Segment Open
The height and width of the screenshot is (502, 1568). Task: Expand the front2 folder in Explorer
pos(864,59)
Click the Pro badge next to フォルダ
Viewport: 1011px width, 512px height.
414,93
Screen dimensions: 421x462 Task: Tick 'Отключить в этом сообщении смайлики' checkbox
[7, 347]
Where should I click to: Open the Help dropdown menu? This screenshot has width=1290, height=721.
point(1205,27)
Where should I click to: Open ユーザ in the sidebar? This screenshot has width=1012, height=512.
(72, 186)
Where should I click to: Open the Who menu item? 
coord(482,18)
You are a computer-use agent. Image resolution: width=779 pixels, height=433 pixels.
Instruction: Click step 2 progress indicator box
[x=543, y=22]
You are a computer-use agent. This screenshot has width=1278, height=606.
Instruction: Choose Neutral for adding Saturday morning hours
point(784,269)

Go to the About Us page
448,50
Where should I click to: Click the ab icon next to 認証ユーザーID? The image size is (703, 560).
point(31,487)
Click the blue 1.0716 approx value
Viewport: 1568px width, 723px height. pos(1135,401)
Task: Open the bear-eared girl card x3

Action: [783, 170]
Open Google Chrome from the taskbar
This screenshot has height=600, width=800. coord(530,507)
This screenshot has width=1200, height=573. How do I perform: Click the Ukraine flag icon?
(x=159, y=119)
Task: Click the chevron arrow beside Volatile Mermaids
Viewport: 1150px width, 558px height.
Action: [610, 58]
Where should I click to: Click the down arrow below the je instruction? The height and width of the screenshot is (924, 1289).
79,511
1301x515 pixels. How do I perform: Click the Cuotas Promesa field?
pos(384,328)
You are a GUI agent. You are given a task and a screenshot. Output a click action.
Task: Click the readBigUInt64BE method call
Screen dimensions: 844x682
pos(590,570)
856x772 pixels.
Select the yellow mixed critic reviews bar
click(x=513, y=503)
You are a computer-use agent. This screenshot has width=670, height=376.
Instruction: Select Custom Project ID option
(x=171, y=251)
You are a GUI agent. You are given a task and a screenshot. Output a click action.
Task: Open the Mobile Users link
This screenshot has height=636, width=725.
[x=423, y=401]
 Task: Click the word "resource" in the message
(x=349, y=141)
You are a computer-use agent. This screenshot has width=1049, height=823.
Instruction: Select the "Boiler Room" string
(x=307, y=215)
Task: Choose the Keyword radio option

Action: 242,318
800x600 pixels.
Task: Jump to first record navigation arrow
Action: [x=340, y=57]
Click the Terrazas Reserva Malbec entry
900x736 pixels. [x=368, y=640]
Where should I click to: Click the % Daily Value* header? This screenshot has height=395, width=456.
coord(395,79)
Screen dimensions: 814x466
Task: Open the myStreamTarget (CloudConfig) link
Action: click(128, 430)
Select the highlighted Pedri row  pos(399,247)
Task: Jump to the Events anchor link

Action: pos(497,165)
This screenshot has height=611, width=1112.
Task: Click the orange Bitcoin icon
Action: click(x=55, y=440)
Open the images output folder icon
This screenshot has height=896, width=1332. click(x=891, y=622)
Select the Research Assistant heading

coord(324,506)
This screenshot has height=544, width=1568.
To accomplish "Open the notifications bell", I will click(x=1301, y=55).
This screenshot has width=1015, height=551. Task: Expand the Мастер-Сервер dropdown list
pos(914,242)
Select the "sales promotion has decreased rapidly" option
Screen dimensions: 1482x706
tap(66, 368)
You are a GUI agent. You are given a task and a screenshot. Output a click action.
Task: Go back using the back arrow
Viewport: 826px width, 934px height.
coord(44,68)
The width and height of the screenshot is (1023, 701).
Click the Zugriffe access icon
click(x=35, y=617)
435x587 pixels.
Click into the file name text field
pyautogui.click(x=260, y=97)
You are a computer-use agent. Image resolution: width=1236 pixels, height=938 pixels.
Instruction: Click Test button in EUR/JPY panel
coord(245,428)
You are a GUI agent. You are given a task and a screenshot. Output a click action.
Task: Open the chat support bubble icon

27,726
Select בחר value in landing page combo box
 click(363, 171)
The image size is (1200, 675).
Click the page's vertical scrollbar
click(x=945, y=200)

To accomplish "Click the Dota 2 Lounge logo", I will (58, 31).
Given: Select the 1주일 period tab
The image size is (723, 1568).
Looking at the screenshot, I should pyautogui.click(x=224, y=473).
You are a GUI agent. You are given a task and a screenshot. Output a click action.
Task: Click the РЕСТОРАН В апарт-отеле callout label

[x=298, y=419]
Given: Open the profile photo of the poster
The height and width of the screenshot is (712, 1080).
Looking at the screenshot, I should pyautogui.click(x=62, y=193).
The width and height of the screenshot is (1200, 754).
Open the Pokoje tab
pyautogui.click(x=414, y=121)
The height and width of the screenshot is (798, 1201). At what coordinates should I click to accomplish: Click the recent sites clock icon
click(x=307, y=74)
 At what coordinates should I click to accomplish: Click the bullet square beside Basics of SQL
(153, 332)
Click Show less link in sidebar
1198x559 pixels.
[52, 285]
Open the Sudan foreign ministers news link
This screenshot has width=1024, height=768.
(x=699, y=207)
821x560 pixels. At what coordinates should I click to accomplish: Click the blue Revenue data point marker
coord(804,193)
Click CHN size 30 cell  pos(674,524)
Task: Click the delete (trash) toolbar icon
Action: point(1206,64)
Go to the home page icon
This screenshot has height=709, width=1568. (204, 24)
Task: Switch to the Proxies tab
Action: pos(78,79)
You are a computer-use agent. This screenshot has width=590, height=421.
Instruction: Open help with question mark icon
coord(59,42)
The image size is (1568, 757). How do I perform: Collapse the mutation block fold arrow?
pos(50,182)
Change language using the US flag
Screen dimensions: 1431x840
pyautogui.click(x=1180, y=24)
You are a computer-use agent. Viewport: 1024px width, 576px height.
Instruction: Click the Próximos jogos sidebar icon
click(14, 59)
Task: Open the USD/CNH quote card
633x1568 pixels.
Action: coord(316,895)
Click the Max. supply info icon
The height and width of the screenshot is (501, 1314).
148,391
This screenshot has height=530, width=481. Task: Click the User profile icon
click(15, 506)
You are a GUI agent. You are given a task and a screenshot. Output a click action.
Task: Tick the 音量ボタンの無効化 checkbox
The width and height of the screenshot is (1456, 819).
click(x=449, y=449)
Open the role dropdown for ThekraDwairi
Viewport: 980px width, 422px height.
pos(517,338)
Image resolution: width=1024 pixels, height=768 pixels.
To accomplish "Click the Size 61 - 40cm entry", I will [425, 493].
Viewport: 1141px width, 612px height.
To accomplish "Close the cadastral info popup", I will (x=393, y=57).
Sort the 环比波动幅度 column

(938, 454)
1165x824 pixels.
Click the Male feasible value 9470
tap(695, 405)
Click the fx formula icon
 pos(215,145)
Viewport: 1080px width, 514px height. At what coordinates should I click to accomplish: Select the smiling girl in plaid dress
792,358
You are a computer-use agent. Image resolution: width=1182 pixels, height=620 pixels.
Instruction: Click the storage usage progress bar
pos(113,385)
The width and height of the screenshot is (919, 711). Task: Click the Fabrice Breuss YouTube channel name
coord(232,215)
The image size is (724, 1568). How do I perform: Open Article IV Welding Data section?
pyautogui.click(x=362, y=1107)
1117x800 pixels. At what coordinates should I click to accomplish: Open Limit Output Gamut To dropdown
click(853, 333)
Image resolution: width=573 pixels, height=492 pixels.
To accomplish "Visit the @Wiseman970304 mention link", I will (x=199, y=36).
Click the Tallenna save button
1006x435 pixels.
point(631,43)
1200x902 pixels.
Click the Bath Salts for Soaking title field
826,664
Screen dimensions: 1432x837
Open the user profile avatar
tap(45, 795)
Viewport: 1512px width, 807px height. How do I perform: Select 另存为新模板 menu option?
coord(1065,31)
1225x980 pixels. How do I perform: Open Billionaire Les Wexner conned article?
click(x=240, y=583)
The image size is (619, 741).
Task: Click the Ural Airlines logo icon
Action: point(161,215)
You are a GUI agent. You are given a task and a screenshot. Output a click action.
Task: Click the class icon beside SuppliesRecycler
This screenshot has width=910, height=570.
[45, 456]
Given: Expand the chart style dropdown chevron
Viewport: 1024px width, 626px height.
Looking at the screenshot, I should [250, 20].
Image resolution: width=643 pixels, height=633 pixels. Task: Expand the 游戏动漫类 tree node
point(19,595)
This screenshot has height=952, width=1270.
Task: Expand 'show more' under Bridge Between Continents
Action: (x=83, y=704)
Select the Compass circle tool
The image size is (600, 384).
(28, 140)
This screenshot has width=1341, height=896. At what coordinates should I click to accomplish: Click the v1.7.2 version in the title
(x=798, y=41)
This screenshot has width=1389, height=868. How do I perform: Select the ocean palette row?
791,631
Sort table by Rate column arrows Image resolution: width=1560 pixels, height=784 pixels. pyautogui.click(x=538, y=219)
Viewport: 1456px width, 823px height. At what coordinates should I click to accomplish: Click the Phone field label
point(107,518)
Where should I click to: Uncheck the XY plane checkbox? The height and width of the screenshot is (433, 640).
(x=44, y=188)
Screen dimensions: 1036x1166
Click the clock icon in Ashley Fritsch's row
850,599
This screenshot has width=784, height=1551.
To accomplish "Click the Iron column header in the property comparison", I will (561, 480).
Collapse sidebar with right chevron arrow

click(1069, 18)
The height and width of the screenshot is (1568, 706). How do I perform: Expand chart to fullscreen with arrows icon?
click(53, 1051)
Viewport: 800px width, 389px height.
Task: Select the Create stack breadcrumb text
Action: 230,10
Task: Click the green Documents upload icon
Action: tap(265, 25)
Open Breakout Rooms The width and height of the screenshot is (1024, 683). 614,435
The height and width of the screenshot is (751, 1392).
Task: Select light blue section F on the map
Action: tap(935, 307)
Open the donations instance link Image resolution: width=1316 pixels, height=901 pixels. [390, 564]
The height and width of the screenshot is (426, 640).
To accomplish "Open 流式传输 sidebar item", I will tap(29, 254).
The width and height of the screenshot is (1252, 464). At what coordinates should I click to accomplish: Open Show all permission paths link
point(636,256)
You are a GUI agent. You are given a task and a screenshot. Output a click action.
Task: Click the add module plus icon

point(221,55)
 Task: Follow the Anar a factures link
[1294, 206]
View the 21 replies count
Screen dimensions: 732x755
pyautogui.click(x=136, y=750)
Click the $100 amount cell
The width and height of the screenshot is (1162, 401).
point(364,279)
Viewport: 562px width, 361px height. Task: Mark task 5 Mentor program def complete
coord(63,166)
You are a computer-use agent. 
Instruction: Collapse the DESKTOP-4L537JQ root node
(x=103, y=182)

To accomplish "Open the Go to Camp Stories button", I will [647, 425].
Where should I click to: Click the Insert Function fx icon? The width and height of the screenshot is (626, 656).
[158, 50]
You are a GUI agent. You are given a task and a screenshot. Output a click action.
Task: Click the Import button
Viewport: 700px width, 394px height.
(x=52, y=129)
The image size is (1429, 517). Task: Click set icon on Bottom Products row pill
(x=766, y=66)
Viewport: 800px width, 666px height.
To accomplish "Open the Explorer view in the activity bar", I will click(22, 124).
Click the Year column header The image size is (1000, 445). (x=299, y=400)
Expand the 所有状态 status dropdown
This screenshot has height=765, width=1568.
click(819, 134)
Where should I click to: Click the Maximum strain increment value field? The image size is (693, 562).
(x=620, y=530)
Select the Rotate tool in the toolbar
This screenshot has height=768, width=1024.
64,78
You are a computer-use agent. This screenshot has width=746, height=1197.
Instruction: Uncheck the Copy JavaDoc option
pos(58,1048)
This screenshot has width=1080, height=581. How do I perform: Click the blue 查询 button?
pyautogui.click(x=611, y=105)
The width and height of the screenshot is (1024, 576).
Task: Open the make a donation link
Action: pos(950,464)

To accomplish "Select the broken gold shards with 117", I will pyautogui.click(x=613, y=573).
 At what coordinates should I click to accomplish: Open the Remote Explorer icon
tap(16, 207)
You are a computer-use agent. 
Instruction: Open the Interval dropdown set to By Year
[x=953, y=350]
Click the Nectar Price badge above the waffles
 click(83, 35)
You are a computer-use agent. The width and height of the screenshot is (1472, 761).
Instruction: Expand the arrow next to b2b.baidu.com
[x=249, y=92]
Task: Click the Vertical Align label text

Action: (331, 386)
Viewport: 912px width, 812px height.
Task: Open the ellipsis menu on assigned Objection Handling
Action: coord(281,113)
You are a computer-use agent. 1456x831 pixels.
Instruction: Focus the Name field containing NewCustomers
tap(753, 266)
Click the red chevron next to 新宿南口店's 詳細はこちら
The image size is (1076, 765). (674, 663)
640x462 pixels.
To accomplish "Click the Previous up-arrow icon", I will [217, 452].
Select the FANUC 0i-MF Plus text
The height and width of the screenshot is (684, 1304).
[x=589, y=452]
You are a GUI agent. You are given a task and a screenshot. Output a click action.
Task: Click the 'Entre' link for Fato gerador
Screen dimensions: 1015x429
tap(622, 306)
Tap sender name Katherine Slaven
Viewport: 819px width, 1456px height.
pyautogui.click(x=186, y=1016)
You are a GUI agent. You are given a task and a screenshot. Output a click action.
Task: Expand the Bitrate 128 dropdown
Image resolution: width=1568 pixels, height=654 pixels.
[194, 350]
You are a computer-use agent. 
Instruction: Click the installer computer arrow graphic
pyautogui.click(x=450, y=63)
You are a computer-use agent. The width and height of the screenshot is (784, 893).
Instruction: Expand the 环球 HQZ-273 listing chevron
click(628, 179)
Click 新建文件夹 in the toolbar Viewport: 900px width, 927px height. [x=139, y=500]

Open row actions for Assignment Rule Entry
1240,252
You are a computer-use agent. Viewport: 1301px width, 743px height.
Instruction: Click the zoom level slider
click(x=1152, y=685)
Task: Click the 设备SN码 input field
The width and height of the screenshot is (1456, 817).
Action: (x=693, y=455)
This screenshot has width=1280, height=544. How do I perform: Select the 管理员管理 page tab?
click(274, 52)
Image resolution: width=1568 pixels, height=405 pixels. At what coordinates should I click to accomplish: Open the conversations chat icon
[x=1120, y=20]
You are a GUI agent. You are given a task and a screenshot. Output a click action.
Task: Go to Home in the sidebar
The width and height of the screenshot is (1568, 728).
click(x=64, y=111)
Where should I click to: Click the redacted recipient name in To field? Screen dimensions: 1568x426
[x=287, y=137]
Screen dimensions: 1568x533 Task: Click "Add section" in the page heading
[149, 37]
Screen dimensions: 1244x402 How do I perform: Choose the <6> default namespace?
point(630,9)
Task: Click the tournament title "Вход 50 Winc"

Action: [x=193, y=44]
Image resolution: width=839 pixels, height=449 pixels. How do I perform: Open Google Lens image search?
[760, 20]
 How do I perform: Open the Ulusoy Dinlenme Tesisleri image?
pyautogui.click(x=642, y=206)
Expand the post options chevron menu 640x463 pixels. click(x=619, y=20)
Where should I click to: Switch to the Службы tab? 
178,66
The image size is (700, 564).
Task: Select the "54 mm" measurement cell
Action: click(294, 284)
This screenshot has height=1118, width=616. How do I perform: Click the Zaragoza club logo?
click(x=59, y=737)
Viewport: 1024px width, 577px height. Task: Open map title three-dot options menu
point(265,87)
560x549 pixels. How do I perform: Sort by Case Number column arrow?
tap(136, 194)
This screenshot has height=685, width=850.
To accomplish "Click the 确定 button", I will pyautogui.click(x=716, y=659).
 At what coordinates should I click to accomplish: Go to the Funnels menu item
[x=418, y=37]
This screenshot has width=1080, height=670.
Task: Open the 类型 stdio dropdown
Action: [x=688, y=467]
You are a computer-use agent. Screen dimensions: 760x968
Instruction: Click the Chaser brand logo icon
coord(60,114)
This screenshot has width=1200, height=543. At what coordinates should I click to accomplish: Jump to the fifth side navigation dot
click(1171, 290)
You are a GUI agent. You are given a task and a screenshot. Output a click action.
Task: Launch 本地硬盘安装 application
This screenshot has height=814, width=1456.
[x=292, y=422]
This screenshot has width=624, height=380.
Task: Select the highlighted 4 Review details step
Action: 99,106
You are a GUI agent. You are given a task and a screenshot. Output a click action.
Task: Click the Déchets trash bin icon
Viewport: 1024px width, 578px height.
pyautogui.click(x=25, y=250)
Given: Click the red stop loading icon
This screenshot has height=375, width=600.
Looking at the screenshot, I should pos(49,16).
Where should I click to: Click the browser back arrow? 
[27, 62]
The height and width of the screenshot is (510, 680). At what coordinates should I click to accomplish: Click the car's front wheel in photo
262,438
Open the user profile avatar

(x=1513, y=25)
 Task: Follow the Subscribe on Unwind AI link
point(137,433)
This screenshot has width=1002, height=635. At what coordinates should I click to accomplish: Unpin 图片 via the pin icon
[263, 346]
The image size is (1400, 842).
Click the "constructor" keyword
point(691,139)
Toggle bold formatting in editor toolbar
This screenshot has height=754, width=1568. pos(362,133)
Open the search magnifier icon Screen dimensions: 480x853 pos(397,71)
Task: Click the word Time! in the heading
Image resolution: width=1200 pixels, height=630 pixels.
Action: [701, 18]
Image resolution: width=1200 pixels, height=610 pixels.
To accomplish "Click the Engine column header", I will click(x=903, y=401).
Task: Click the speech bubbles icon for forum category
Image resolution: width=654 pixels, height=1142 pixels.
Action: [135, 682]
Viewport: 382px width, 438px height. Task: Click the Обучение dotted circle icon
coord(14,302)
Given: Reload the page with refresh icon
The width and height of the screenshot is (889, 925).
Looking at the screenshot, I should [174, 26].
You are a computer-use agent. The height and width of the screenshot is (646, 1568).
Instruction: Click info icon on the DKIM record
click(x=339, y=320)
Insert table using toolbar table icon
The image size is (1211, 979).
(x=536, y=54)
Segment Closed
-- Work request --
Which lines run from the one holding "Go to the home page icon" through the one holding "Task: Open the USD/CNH quote card" in the records above? Repeat them exactly, both included, and nothing more.

-- Solved exercise --
Go to the home page icon
This screenshot has height=709, width=1568. (204, 24)
Task: Switch to the Proxies tab
Action: pos(78,79)
You are a computer-use agent. This screenshot has width=590, height=421.
Instruction: Open help with question mark icon
coord(59,42)
The image size is (1568, 757). How do I perform: Collapse the mutation block fold arrow?
pos(50,182)
Change language using the US flag
Screen dimensions: 1431x840
pyautogui.click(x=1180, y=24)
You are a computer-use agent. Viewport: 1024px width, 576px height.
Instruction: Click the Próximos jogos sidebar icon
click(14, 59)
Task: Open the USD/CNH quote card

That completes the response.